The Role of the Reticular Activating System
The RAS, a bundle of neurons in the brainstem, acts as a filter, organizing the vast amount of sensory information we encounter every second. Without this filter, the world would be overwhelming. The RAS decides what information to highlight based on our beliefs—what we expect to see is what we notice, while conflicting information gets filtered out.
This creates a self-fulfilling cycle where our experiences reinforce our beliefs, whether or not they reflect reality. For example, if you believe delays are inevitable, you’ll perceive and focus on obstacles rather than opportunities.
How This Affects Your Love Life
When people struggle to find love, they often assume it’s because the right person isn’t out there. In reality, their subconscious beliefs might be filtering out potential partners before they even recognize them. If you believe relationships require too much compromise, or you don’t feel worthy of love, your RAS will reinforce that by focusing on rejection, incompatibility, or loneliness.
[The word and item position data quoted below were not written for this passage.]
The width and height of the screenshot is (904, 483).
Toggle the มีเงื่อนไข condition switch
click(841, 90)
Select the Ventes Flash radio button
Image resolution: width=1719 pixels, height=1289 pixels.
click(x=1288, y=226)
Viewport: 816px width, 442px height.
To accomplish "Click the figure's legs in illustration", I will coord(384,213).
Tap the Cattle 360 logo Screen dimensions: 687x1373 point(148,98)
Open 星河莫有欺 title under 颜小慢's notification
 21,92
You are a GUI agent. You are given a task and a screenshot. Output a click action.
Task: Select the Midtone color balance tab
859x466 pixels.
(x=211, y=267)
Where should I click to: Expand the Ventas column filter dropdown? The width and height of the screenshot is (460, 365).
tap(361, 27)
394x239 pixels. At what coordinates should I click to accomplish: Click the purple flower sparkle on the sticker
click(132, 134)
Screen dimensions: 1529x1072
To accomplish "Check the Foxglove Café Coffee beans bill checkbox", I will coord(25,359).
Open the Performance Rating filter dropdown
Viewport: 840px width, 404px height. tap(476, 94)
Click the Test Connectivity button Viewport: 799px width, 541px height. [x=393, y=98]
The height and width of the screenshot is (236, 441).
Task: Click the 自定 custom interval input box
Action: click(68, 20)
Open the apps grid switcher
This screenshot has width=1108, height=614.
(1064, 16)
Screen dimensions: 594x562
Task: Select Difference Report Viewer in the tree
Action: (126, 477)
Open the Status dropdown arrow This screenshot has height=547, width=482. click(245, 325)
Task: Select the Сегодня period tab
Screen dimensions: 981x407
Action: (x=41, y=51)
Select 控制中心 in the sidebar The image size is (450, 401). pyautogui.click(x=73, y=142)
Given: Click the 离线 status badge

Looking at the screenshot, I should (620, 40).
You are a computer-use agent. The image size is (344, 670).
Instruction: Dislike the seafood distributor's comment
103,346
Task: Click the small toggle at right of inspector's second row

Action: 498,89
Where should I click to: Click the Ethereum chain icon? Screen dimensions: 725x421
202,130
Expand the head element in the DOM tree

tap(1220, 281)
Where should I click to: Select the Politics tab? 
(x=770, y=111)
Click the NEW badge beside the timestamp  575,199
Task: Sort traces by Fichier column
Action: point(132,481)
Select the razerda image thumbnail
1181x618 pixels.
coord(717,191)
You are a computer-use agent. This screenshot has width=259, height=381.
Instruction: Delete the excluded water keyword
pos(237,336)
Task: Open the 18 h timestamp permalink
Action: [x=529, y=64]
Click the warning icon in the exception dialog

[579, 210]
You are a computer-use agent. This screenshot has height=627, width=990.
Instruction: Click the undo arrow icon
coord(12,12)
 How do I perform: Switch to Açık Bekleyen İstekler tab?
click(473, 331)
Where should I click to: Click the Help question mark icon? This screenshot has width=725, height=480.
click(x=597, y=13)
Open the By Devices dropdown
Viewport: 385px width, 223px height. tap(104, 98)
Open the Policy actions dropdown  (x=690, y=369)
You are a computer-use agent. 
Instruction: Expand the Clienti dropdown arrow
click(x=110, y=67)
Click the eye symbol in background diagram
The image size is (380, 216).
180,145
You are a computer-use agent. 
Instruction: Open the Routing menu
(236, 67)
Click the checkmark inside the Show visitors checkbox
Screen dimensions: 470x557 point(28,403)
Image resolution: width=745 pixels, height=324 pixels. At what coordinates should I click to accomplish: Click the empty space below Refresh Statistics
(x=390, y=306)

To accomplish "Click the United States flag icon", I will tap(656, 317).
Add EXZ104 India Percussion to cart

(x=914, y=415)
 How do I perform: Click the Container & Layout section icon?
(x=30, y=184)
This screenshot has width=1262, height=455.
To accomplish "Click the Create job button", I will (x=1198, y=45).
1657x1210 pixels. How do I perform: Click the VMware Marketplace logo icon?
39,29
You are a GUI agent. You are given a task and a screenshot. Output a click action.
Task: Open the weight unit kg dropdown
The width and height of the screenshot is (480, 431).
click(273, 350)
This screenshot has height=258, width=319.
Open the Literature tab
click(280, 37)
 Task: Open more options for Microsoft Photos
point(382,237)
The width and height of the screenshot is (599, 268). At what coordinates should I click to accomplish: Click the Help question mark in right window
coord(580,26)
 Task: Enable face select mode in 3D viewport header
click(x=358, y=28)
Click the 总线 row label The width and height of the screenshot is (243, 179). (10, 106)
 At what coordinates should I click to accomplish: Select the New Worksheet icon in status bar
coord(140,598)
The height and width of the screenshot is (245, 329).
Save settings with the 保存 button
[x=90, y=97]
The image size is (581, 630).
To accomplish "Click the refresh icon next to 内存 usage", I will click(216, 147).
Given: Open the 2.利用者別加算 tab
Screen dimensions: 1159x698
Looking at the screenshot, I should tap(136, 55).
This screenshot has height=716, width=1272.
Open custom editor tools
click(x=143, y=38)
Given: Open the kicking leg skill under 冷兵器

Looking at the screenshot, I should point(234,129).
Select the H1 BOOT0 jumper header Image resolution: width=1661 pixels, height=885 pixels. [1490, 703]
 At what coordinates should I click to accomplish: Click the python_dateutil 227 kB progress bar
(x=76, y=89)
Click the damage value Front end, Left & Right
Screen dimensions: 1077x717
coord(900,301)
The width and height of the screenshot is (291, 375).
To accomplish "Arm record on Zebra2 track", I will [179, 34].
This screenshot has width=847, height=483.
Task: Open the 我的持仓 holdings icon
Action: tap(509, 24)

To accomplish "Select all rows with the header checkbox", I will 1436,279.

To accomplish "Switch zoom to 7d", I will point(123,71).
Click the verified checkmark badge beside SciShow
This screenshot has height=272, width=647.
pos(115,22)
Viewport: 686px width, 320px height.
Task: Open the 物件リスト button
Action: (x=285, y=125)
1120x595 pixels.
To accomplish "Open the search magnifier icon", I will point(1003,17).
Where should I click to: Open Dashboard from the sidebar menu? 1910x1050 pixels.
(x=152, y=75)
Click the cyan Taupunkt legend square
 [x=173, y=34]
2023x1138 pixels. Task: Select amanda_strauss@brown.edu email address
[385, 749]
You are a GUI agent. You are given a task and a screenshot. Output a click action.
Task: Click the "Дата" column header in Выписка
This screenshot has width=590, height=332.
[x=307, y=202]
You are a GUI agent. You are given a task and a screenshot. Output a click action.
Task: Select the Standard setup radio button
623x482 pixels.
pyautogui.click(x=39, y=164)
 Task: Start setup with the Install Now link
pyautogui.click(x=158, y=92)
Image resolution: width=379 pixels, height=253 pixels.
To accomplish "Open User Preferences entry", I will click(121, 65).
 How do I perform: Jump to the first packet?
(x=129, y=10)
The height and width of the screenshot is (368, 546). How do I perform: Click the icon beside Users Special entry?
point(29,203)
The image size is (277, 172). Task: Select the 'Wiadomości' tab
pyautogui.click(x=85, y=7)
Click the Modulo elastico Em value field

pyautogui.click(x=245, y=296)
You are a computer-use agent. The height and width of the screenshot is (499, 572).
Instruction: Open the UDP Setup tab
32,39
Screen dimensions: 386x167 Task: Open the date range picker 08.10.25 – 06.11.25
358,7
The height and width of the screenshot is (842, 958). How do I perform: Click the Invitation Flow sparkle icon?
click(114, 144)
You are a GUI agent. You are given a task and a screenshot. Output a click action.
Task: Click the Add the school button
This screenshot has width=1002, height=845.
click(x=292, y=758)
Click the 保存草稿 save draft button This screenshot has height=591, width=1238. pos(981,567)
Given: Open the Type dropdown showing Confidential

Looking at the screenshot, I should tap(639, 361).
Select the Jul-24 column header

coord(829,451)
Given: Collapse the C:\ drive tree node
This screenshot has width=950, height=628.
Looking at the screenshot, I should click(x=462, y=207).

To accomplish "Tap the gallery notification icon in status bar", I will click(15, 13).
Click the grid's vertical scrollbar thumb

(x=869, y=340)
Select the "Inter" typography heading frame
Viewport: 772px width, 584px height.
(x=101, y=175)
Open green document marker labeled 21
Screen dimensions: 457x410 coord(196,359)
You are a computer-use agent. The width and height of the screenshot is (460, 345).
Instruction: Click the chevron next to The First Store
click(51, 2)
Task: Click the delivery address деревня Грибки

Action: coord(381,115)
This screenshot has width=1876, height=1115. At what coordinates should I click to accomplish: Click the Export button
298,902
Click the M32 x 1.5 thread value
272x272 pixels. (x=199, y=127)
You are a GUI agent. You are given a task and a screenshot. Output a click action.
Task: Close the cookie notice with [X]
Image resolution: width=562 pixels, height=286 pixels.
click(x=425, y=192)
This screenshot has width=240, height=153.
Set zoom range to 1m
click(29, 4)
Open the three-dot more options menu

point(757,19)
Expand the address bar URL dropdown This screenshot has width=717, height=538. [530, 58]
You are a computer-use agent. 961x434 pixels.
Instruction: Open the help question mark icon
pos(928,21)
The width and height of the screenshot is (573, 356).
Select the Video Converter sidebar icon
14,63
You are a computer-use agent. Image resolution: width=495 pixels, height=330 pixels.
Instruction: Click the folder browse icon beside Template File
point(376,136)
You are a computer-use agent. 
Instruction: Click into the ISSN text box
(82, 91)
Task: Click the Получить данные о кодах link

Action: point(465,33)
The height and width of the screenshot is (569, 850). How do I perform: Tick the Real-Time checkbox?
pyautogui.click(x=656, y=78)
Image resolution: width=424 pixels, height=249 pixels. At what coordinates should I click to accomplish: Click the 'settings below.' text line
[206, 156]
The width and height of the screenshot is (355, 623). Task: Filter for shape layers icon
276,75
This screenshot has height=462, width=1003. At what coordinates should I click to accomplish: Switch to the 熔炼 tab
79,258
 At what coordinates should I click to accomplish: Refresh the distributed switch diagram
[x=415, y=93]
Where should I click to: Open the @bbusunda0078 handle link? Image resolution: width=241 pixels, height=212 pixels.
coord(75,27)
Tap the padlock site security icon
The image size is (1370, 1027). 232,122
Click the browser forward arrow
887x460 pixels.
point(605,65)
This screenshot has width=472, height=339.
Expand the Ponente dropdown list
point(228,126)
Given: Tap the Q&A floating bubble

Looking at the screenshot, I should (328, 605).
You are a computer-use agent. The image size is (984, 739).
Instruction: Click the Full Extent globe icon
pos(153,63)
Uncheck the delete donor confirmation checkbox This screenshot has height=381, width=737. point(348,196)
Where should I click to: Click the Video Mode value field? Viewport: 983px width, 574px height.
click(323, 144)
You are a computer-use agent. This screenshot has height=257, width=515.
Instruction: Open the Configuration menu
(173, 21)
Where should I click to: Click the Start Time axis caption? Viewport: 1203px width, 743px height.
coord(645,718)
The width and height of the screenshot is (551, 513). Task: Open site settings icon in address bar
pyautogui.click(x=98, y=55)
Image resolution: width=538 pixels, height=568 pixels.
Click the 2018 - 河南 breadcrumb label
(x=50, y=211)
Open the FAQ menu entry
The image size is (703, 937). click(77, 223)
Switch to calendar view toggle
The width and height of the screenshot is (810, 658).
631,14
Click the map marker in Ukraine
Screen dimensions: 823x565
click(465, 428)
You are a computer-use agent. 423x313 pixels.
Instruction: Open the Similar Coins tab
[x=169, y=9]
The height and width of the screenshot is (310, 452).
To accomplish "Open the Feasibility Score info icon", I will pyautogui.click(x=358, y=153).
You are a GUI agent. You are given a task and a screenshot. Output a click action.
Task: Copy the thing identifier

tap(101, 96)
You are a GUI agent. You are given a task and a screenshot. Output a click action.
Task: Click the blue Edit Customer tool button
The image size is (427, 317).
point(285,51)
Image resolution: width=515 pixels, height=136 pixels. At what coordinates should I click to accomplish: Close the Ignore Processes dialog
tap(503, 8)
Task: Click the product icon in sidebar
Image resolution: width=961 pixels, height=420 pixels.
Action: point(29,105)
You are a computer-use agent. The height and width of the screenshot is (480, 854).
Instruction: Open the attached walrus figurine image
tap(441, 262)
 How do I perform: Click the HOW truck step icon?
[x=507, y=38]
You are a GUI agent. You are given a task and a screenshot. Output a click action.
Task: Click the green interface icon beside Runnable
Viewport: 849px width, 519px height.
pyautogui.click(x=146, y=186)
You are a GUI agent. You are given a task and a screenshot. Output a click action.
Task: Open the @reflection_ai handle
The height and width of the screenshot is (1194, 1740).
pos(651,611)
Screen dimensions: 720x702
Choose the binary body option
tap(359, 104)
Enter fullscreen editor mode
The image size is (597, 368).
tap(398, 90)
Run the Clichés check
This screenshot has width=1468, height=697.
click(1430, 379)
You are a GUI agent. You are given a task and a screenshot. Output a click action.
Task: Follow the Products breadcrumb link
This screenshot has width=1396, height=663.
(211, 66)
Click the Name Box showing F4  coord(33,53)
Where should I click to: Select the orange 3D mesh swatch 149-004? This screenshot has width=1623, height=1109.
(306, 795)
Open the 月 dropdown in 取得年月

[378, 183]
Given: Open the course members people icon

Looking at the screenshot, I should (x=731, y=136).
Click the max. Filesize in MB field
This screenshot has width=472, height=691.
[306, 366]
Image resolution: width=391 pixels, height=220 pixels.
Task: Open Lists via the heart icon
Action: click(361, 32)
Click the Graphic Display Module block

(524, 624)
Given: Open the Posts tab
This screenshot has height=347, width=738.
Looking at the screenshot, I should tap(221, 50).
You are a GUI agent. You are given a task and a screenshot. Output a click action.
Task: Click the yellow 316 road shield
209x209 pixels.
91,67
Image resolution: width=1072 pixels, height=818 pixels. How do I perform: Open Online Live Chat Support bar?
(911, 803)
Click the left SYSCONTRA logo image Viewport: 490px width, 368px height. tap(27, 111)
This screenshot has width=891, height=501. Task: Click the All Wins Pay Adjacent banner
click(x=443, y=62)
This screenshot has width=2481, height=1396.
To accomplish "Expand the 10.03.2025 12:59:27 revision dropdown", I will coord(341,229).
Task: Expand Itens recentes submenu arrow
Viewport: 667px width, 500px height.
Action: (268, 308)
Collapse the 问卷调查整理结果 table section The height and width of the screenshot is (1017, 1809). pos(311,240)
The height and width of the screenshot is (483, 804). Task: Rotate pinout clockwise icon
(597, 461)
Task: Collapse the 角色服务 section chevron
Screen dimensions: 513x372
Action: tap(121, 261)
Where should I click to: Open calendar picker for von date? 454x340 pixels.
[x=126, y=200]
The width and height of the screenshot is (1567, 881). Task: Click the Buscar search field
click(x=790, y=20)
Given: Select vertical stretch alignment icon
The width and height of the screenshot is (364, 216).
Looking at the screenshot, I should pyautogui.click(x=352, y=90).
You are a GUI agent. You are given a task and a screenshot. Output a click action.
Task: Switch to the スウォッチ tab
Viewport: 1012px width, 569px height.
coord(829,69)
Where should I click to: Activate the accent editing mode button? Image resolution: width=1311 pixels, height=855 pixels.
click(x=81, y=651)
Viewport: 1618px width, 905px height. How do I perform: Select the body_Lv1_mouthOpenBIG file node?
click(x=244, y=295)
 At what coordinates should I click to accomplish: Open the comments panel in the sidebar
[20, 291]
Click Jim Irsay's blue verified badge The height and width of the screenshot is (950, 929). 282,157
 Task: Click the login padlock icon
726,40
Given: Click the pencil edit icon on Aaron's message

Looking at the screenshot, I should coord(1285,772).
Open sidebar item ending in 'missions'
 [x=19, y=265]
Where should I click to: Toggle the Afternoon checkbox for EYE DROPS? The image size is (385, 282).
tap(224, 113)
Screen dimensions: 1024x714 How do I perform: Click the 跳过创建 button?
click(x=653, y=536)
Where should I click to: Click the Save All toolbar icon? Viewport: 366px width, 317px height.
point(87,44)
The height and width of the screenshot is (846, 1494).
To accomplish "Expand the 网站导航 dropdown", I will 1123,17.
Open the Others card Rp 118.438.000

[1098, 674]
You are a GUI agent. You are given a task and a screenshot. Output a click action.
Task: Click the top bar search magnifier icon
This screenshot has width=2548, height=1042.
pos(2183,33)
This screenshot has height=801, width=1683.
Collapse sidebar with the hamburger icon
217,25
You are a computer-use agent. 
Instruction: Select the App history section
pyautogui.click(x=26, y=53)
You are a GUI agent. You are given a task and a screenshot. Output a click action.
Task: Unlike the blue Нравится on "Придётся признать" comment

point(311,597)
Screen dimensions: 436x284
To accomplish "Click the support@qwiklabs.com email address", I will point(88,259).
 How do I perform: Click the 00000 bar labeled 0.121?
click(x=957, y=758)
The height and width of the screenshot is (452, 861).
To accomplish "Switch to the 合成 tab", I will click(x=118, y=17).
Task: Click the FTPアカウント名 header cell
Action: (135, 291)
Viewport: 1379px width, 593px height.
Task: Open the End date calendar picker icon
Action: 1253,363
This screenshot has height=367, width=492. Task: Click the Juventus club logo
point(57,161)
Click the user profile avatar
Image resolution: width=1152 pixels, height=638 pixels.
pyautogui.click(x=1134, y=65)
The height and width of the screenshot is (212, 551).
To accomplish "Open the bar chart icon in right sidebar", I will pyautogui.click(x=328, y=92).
If you say, “I’m hopeful, but I never meet anyone,” you’re actually expecting delays. Your RAS ensures that belief becomes reality.
The Fine Art of Complaining
To uncover these hidden beliefs, try a method called The Fine Art of Complaining. This is not about whining but about identifying blind spots through honest self-reflection.
- Write down everything that frustrates you—whether it’s about love, money, career, or anything else.
- Flip the page over and write what you’d like to see instead. This shifts your thinking and challenges limiting beliefs.
- Take responsibility. Wherever you blame external factors—your upbringing, your boss, past relationships—replace them with your own name. You are the one holding these beliefs in place.
For example, if you think, “I’m not meant to find love,” rewrite it as, “I don’t mean for me to find love.” This shifts power back to you.
Change Your Filters, Change Your Reality
You are not uniquely doomed to be alone. The love of your life exists, but if you keep expecting delays, you’ll keep finding them. Instead, change the filters in your RAS by shifting your beliefs. Stop expecting obstacles—expect wide-open roads ahead!